BEGIN

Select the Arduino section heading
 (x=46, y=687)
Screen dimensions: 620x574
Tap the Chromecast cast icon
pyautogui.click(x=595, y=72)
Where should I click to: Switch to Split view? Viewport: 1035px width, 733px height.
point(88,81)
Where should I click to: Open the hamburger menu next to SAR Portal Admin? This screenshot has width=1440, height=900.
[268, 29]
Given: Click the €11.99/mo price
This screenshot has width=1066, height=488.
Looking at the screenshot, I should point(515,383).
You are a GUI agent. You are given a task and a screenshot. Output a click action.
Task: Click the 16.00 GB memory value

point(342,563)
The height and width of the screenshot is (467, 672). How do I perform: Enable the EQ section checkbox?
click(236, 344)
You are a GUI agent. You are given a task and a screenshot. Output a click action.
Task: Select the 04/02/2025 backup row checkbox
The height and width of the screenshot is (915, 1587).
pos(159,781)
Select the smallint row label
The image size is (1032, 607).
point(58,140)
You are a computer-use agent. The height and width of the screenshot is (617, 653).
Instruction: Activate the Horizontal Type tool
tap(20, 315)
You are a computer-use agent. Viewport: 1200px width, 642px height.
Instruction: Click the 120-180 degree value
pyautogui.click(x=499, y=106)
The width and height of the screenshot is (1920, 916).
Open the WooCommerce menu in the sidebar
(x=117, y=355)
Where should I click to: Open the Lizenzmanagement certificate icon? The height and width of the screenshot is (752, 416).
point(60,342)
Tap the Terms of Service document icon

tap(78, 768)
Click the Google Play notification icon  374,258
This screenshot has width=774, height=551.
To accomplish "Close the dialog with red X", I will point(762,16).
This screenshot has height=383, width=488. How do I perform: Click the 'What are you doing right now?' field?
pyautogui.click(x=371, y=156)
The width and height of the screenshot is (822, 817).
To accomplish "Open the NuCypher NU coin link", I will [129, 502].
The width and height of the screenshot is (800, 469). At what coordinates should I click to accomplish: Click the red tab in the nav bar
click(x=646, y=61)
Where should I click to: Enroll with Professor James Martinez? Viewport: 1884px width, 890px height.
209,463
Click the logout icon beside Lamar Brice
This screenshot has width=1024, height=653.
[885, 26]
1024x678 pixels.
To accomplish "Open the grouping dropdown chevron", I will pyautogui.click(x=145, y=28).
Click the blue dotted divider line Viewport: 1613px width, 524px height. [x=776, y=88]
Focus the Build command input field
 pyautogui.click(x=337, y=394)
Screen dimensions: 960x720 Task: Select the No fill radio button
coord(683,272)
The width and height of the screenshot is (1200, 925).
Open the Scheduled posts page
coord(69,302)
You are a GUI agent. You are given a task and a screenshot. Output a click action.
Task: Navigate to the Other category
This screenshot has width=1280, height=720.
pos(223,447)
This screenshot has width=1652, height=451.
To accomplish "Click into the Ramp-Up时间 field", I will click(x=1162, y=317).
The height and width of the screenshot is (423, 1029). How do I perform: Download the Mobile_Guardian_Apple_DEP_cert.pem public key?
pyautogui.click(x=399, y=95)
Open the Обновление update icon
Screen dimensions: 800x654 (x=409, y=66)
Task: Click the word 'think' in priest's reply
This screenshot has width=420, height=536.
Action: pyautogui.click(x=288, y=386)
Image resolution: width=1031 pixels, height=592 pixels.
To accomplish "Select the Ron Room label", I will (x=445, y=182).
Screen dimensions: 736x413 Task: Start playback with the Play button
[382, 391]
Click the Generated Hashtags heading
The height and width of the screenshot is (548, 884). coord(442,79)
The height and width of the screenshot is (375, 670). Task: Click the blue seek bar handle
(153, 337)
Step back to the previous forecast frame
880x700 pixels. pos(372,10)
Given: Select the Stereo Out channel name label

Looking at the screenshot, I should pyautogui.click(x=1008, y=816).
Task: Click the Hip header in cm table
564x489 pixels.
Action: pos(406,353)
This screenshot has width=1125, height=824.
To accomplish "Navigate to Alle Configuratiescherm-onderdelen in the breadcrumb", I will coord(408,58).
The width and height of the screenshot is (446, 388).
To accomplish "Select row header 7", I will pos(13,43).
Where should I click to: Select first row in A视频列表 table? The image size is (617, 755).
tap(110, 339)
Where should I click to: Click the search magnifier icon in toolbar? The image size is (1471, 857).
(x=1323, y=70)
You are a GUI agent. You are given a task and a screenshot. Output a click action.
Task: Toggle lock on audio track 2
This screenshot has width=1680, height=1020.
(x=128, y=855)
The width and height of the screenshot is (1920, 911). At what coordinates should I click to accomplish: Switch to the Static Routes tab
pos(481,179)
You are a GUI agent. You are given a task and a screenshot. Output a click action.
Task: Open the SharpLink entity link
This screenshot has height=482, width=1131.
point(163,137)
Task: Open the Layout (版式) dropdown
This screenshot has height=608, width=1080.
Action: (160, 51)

END

* To do
Reproduce the data above in full. Leave nothing out.

* Reply to the exercise
Select the Arduino section heading
 (x=46, y=687)
Screen dimensions: 620x574
Tap the Chromecast cast icon
pyautogui.click(x=595, y=72)
Where should I click to: Switch to Split view? Viewport: 1035px width, 733px height.
point(88,81)
Where should I click to: Open the hamburger menu next to SAR Portal Admin? This screenshot has width=1440, height=900.
[268, 29]
Given: Click the €11.99/mo price
This screenshot has width=1066, height=488.
Looking at the screenshot, I should point(515,383).
You are a GUI agent. You are given a task and a screenshot. Output a click action.
Task: Click the 16.00 GB memory value

point(342,563)
The height and width of the screenshot is (467, 672). How do I perform: Enable the EQ section checkbox?
click(236, 344)
You are a GUI agent. You are given a task and a screenshot. Output a click action.
Task: Select the 04/02/2025 backup row checkbox
The height and width of the screenshot is (915, 1587).
pos(159,781)
Select the smallint row label
The image size is (1032, 607).
point(58,140)
You are a computer-use agent. The height and width of the screenshot is (617, 653).
Instruction: Activate the Horizontal Type tool
tap(20, 315)
You are a computer-use agent. Viewport: 1200px width, 642px height.
Instruction: Click the 120-180 degree value
pyautogui.click(x=499, y=106)
The width and height of the screenshot is (1920, 916).
Open the WooCommerce menu in the sidebar
(x=117, y=355)
Where should I click to: Open the Lizenzmanagement certificate icon? The height and width of the screenshot is (752, 416).
point(60,342)
Tap the Terms of Service document icon

tap(78, 768)
Click the Google Play notification icon  374,258
This screenshot has width=774, height=551.
To accomplish "Close the dialog with red X", I will point(762,16).
This screenshot has height=383, width=488. How do I perform: Click the 'What are you doing right now?' field?
pyautogui.click(x=371, y=156)
The width and height of the screenshot is (822, 817).
To accomplish "Open the NuCypher NU coin link", I will [129, 502].
The width and height of the screenshot is (800, 469). At what coordinates should I click to accomplish: Click the red tab in the nav bar
click(x=646, y=61)
Where should I click to: Enroll with Professor James Martinez? Viewport: 1884px width, 890px height.
209,463
Click the logout icon beside Lamar Brice
This screenshot has width=1024, height=653.
[885, 26]
1024x678 pixels.
To accomplish "Open the grouping dropdown chevron", I will pyautogui.click(x=145, y=28).
Click the blue dotted divider line Viewport: 1613px width, 524px height. [x=776, y=88]
Focus the Build command input field
 pyautogui.click(x=337, y=394)
Screen dimensions: 960x720 Task: Select the No fill radio button
coord(683,272)
The width and height of the screenshot is (1200, 925).
Open the Scheduled posts page
coord(69,302)
You are a GUI agent. You are given a task and a screenshot. Output a click action.
Task: Navigate to the Other category
This screenshot has width=1280, height=720.
pos(223,447)
This screenshot has width=1652, height=451.
To accomplish "Click into the Ramp-Up时间 field", I will click(x=1162, y=317).
The height and width of the screenshot is (423, 1029). How do I perform: Download the Mobile_Guardian_Apple_DEP_cert.pem public key?
pyautogui.click(x=399, y=95)
Open the Обновление update icon
Screen dimensions: 800x654 (x=409, y=66)
Task: Click the word 'think' in priest's reply
This screenshot has width=420, height=536.
Action: pyautogui.click(x=288, y=386)
Image resolution: width=1031 pixels, height=592 pixels.
To accomplish "Select the Ron Room label", I will (x=445, y=182).
Screen dimensions: 736x413 Task: Start playback with the Play button
[382, 391]
Click the Generated Hashtags heading
The height and width of the screenshot is (548, 884). coord(442,79)
The height and width of the screenshot is (375, 670). Task: Click the blue seek bar handle
(153, 337)
Step back to the previous forecast frame
880x700 pixels. pos(372,10)
Given: Select the Stereo Out channel name label

Looking at the screenshot, I should pyautogui.click(x=1008, y=816).
Task: Click the Hip header in cm table
564x489 pixels.
Action: pos(406,353)
This screenshot has width=1125, height=824.
To accomplish "Navigate to Alle Configuratiescherm-onderdelen in the breadcrumb", I will coord(408,58).
The width and height of the screenshot is (446, 388).
To accomplish "Select row header 7", I will pos(13,43).
Where should I click to: Select first row in A视频列表 table? The image size is (617, 755).
tap(110, 339)
Where should I click to: Click the search magnifier icon in toolbar? The image size is (1471, 857).
(x=1323, y=70)
You are a GUI agent. You are given a task and a screenshot. Output a click action.
Task: Toggle lock on audio track 2
This screenshot has width=1680, height=1020.
(x=128, y=855)
The width and height of the screenshot is (1920, 911). At what coordinates should I click to accomplish: Switch to the Static Routes tab
pos(481,179)
You are a GUI agent. You are given a task and a screenshot. Output a click action.
Task: Open the SharpLink entity link
This screenshot has height=482, width=1131.
point(163,137)
Task: Open the Layout (版式) dropdown
This screenshot has height=608, width=1080.
Action: (160, 51)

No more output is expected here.